『空に唄う』白岩玄

いやしかしこの小説を最後まで読んだ自分を誉めてやりたい気もするが、かなり心が沈んだのは確かだ。どんな風にかというと、(こんな小説ばかりになったらどうしよう・・・)というふうに。
正確には[評価不能]とすべきなのかもしれない。また、これが載ってるのが『文藝』でなければ、[紙の無駄]にすべきなのだろう。
だってこれ、ケータイ小説だよね。こんな異常事態が発生すれば、ふつうなら気が触れて、暫くは日常生活などとうてい出来ようもないだろう。その有様を文字に綴ることすら難しい筈だ。それなのになんかエロ感情や恋愛感情が発生したりしてるし、女の子はいつのまにか主人公にタメ口きいたりしてるし、坊さんなのに成仏しない事象に対して何の逡巡もないし(高村薫の壮絶な坊さん小説との差!)。エロ感情なんて、こういう異常事態ではぜったい惹起してこないからね。ついでにお母さんもなんか息子の異常に鈍感すぎるし。

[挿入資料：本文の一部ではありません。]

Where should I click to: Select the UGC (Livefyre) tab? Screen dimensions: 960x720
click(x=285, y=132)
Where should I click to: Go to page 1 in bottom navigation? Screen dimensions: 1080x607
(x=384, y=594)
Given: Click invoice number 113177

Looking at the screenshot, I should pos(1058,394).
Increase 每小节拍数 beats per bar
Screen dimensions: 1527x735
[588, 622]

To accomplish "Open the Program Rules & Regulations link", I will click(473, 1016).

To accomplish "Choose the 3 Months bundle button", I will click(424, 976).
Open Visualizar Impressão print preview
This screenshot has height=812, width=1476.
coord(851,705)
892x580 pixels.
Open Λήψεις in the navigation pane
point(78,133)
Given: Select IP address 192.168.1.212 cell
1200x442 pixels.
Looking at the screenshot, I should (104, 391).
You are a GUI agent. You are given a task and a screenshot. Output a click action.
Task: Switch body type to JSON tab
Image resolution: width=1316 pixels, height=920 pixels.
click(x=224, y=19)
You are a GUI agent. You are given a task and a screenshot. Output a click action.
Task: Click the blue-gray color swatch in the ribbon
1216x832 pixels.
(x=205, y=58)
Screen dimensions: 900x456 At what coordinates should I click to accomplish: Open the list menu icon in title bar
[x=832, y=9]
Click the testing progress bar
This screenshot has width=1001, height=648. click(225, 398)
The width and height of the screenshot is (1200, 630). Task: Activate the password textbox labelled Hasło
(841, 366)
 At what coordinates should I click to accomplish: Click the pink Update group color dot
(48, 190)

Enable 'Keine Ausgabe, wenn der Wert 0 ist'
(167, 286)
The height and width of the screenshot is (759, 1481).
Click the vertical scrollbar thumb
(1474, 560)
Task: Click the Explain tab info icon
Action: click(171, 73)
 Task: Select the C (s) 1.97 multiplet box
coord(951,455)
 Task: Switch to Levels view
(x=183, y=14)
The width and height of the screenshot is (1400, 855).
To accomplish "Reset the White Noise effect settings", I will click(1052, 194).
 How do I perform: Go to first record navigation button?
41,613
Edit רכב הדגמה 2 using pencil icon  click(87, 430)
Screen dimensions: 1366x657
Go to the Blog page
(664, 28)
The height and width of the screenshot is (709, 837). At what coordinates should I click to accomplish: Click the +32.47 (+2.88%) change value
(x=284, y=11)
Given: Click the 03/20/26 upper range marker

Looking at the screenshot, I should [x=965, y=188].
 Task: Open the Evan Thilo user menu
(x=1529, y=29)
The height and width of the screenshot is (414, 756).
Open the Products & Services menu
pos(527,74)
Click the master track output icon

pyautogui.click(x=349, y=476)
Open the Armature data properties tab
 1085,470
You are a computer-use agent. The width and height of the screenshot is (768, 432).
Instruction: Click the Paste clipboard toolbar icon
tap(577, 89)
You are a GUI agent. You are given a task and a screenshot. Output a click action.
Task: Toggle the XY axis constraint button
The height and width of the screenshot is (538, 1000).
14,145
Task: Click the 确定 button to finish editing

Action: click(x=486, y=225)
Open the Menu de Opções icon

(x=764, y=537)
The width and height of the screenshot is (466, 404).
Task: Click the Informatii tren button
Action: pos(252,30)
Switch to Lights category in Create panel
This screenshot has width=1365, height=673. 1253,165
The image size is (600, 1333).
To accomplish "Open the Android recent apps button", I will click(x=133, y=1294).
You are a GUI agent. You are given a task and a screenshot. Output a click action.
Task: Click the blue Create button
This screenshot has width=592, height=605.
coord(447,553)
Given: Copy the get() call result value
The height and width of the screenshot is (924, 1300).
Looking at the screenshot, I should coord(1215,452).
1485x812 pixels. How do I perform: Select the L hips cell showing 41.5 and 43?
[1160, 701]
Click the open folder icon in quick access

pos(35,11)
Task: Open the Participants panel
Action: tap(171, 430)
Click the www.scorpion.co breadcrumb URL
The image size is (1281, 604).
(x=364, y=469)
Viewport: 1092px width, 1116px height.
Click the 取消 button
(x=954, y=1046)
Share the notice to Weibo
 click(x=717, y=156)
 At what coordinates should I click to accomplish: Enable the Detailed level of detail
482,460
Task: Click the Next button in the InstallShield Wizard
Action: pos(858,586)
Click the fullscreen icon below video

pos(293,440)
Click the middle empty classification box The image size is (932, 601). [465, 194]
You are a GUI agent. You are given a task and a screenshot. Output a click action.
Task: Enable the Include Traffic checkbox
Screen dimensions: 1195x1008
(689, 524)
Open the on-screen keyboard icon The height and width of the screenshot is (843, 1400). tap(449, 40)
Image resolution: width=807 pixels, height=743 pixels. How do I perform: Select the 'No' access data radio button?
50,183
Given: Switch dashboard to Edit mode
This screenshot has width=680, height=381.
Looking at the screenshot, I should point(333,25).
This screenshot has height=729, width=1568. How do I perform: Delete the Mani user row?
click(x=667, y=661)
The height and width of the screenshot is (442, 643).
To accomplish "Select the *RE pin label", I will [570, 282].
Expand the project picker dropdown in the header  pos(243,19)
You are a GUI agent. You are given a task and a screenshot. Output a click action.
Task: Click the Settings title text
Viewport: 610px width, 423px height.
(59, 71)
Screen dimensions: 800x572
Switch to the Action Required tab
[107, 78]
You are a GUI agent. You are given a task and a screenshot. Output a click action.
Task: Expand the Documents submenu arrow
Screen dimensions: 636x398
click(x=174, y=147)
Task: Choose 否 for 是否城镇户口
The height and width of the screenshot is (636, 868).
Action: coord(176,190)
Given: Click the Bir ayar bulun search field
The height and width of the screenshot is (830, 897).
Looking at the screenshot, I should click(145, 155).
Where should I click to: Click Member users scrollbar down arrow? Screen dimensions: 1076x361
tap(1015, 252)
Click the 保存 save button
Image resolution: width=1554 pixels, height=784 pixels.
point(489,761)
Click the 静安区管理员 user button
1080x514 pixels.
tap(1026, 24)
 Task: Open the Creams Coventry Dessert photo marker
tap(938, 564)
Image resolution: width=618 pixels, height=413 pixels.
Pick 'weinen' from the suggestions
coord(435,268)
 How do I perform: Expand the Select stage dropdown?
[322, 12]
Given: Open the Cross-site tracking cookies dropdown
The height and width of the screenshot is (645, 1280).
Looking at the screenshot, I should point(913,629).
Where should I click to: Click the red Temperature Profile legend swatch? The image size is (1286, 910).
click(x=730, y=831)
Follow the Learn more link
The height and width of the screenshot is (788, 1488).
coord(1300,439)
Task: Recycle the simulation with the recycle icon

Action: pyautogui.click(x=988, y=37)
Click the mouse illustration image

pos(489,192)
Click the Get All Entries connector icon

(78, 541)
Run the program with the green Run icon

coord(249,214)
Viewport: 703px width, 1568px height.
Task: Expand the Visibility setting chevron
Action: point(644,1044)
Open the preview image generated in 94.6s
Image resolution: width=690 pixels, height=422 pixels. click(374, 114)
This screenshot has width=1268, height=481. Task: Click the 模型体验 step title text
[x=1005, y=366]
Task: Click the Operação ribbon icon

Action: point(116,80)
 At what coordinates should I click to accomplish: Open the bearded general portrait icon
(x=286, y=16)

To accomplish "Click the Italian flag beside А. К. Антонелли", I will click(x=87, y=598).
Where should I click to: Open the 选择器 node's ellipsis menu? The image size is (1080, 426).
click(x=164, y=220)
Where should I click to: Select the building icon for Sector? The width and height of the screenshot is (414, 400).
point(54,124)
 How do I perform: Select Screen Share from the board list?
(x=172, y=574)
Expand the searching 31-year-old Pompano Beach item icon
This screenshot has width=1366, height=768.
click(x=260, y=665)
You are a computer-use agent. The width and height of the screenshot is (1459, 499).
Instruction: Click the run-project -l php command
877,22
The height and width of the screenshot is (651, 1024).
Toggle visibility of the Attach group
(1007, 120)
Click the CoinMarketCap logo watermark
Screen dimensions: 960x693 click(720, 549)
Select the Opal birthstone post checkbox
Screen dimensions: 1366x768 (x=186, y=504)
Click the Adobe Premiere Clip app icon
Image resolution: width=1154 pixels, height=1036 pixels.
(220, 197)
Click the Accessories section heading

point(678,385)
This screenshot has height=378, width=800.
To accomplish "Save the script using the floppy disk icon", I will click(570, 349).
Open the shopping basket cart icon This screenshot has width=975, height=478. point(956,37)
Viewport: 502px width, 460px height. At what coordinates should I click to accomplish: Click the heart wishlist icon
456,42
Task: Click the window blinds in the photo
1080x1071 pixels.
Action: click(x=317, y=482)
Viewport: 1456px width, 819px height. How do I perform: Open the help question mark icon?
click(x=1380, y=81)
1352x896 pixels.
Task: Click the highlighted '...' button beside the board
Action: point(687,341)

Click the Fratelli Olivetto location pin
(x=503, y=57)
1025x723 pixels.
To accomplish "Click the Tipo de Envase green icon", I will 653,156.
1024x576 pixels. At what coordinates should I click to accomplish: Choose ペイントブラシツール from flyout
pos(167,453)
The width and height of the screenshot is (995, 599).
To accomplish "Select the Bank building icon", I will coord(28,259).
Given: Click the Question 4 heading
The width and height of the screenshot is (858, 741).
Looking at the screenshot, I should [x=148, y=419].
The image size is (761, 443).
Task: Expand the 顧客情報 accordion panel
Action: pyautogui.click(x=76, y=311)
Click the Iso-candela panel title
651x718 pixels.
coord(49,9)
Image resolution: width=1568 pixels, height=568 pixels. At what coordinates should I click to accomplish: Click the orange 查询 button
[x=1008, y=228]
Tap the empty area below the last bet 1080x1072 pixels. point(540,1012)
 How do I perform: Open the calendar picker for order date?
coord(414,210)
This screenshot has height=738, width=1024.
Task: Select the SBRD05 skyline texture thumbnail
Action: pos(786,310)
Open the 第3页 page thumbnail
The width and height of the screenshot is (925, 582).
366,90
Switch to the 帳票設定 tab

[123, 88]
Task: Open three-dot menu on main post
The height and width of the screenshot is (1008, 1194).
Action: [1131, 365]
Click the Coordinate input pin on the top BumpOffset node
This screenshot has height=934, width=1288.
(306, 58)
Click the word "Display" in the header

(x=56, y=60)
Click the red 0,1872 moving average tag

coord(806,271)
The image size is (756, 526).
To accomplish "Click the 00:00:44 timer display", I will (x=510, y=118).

いやいやこんな文句は言ってはならないのだ。例えば、ジャズ評論家がいきなりテクノミュージックを渡されても論評しようがない、ということ。まさか文芸誌でこういうものを読むとは思わなかったが、『文藝』の読者のなかにはこれを面白いと思う人も沢山いるのだろう。だから私は作者に悪意を持たない。関係のないジャンルで誰が何をやろうと文句を言う方が間違っている。
ひとつだけ文句を言うとすれば、純文学に色目を使うのは止めて欲しいということ。これだけ通俗小説然としちゃったんだから、女の子が途中姿を消してどこへ行ってたか、とか、手紙の内容とかを明らかにしないのは、思わせぶりにしかならない。だってこうなってみれば、読者としては人間なんかには興味がなくて物語を楽しみたくなるのだから。読者は、書かれていないことをあれこれ想像して人間のリアルを感じようとするよりは、物語の詳細を知りたいと思うだろうから。
ところどころ、面白く感じられる言い回しもあって、文章自体決して下手ではない。むしろもっと全体をシェイプすれば、上手いとすらいえるのかもしれない。情景も比較的浮かびやすく書けている。物語を紡ぐのも立派な才能だし、前作から間隔があいたみたいだが、是非頑張って欲しい。希望としては私の関係のないところで、という事になってしまうが。